Baca berita dengan sedikit iklan, klik di sini
TOPAN Setiadipura, 37 tahun, merasa lega telah menyelesaikan tugas membuat desain rekayasa dasar Reaktor Daya Eksperimental dari Kepala Badan Tenaga Nuklir Nasional (Batan). Sebagai tanda syukur, dokumen rancangan dasar cikal-bakal pembangkit listrik tenaga nuklir buatan Indonesia itu diluncurkan di kantor Batan di kawasan Pusat Penelitian Ilmu Pengetahuan dan Teknologi (Puspiptek) Serpong, Tangerang Selatan, Banten, akhir September lalu.
"Keberhasilan ini membuat kami percaya diri untuk membuat desain detail sebagai langkah berikutnya dalam pembangunan reaktor daya eksperimental," ujar Topan di kantornya, Pusat Teknologi Keselamatan Reaktor Nuklir, Batan, awal Oktober lalu.
Keberhasilan Topan bersama 30 peneliti Batan lain dalam membuat desain dasar itu membuktikan mereka memiliki kapasitas sebagai perancang reaktor nuklir.

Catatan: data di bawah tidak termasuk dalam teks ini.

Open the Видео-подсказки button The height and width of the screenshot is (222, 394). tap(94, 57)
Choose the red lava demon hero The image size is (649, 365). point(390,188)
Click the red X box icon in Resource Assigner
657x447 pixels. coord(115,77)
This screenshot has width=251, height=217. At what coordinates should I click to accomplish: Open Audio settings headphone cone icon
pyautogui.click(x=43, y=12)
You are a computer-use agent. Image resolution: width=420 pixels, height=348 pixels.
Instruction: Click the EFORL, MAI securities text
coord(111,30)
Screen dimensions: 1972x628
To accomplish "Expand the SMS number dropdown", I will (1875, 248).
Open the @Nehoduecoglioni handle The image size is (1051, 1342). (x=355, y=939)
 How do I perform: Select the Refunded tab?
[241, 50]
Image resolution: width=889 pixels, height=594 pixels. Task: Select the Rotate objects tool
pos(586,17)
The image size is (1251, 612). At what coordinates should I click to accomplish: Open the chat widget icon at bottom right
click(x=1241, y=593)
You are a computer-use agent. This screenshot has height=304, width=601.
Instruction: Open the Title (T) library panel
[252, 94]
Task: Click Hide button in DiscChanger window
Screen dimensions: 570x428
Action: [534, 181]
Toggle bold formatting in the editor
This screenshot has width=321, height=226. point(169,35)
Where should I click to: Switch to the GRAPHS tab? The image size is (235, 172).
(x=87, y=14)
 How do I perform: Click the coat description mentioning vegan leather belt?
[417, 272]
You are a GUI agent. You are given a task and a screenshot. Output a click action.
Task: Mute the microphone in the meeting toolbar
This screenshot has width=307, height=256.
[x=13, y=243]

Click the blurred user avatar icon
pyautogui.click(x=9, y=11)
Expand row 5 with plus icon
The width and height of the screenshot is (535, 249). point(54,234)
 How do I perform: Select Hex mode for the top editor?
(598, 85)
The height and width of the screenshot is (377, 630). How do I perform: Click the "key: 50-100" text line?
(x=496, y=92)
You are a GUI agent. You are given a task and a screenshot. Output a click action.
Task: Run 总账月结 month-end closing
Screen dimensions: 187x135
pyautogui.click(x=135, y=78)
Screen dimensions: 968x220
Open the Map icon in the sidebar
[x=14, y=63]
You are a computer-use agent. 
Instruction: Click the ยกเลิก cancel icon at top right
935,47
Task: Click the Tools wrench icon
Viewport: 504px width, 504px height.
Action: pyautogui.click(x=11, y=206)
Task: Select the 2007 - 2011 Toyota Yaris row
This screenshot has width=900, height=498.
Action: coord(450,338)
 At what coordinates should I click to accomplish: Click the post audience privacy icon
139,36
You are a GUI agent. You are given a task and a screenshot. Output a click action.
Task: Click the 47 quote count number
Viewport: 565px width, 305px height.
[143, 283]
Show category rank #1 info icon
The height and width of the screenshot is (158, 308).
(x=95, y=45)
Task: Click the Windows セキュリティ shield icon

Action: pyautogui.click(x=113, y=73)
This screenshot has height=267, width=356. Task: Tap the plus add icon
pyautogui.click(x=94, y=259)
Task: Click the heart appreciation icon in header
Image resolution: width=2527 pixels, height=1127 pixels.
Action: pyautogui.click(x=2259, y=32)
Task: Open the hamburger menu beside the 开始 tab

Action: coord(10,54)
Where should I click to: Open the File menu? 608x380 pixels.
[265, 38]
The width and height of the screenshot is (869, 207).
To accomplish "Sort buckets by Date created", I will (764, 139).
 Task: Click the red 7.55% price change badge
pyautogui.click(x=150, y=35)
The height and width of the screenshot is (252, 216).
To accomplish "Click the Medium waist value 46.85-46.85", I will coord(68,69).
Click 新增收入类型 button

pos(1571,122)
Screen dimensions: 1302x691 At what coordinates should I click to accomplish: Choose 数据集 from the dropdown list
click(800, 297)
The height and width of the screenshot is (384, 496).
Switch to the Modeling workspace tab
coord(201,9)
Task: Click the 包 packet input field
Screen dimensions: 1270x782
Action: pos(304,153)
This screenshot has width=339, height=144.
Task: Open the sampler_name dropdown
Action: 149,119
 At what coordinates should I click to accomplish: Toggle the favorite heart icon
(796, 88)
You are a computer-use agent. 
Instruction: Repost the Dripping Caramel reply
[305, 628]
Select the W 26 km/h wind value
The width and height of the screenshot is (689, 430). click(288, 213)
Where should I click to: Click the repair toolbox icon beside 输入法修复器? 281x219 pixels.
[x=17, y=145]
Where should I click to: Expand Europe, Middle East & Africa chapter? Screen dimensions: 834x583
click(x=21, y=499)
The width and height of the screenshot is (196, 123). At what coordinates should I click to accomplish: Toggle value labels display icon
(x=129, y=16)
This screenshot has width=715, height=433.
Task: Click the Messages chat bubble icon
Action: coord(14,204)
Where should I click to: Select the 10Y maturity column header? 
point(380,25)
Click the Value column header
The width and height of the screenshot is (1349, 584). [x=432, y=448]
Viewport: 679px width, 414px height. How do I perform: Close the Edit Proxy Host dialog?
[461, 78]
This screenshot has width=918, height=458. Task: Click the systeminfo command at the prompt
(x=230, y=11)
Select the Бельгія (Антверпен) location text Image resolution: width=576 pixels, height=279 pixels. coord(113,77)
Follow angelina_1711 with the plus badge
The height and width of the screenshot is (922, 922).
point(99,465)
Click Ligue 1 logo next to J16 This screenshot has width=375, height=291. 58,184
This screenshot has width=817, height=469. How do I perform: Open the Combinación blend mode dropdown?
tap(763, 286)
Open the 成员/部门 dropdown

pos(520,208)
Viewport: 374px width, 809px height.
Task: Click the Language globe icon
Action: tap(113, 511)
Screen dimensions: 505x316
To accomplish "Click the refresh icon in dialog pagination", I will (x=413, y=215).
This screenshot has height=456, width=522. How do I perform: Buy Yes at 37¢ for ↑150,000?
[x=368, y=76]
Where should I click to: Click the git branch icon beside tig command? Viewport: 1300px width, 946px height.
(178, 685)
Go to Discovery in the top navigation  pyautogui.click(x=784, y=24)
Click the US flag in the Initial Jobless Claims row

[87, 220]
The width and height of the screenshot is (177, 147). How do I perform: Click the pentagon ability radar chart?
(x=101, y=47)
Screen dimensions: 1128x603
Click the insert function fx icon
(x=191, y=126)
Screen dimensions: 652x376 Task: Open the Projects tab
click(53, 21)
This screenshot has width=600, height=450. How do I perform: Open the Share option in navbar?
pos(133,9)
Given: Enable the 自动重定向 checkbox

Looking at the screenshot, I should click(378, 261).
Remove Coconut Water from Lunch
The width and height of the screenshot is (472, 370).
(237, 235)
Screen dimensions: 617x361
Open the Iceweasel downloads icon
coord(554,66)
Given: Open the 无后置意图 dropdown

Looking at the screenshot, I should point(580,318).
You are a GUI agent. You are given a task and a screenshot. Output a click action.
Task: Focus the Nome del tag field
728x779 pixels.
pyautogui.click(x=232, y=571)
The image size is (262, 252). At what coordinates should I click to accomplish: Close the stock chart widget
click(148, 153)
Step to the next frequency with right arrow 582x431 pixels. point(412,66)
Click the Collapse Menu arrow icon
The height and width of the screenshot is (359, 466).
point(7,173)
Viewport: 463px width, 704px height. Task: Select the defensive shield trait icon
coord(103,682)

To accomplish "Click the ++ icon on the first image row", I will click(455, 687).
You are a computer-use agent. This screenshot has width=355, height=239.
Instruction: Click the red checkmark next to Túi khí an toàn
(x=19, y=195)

Kepala Batan Djarot Sulistio Wisnubroto mengatakan ini merupakan pertanda bahwa program perekayasaan, yang menjadi fokus lima tahun terakhir, berjalan. "Desain reaktor dikuasai, artinya kita menjadi pemain utama bukan penerima barang impor atau makelar seperti dituduhkan," ujar Djarot, dua pekan lalu.
Kemampuan rekayasa Batan, menurut Djarot, sudah tampak ketika Reaktor Triga Mark Bandung kembali aktif setelah empat tahun padam pasca-tragedi Fukushima. "Kita mampu merekayasa karena 20 kilometer dari situ ada Patahan Lembang," ucapnya.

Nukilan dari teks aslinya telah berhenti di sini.